#### [WHAT NEEDS TO BE DONE]
Across all entries below, how many lines include "computer"? Answer with the number alone.
----- RECORDS PROVIDED
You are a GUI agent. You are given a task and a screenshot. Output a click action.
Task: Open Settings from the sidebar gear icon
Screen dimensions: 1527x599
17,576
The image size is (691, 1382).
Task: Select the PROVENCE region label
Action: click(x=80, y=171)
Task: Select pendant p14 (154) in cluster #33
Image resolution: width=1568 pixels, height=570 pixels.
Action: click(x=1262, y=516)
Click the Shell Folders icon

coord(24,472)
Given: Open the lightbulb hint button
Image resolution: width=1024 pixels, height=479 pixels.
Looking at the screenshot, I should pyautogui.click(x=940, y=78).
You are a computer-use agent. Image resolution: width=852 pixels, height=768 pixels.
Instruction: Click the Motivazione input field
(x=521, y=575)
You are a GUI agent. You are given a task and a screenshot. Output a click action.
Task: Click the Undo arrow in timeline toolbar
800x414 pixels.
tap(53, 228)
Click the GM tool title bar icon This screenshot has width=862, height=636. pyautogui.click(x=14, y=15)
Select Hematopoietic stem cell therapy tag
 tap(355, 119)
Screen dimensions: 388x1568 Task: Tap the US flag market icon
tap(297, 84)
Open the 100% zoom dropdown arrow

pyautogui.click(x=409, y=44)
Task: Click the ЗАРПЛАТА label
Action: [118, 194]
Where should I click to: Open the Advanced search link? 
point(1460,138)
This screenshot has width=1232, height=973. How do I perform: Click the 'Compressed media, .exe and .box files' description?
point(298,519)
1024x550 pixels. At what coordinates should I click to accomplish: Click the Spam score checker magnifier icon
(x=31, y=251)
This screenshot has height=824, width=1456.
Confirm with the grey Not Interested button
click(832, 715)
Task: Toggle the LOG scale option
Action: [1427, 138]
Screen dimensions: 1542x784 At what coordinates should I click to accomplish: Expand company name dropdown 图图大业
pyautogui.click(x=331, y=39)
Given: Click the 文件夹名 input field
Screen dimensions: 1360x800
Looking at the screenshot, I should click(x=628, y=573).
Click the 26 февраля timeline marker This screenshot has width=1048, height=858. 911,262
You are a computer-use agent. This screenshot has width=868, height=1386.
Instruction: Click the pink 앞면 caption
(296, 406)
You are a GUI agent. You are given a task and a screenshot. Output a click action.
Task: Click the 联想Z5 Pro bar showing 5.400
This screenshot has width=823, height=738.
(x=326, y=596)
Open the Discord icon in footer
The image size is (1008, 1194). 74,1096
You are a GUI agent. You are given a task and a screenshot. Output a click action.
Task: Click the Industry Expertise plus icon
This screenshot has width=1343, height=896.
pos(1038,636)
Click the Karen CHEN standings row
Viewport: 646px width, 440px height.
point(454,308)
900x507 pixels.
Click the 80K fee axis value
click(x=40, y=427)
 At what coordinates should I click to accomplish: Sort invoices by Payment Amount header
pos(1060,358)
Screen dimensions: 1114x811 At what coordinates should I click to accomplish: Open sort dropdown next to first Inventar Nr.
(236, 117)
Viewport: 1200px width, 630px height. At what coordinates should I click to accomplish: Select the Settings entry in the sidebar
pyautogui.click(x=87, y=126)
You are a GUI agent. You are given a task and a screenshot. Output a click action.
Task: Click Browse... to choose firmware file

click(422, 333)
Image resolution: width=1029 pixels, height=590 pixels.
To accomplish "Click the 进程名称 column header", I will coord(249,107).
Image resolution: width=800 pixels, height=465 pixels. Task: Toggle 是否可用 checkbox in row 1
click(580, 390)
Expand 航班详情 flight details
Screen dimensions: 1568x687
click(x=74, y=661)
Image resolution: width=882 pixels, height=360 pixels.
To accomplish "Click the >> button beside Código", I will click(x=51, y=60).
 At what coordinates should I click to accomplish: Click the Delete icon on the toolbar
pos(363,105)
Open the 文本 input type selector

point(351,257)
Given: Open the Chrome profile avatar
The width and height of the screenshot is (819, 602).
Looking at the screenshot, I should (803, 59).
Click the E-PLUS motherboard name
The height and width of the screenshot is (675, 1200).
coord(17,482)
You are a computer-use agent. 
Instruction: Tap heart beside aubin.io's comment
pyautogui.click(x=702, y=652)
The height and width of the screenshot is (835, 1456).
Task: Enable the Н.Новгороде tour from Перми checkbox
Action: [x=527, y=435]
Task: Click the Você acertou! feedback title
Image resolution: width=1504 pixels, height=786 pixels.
----------
#### [EXERCISE RESPONSE]
3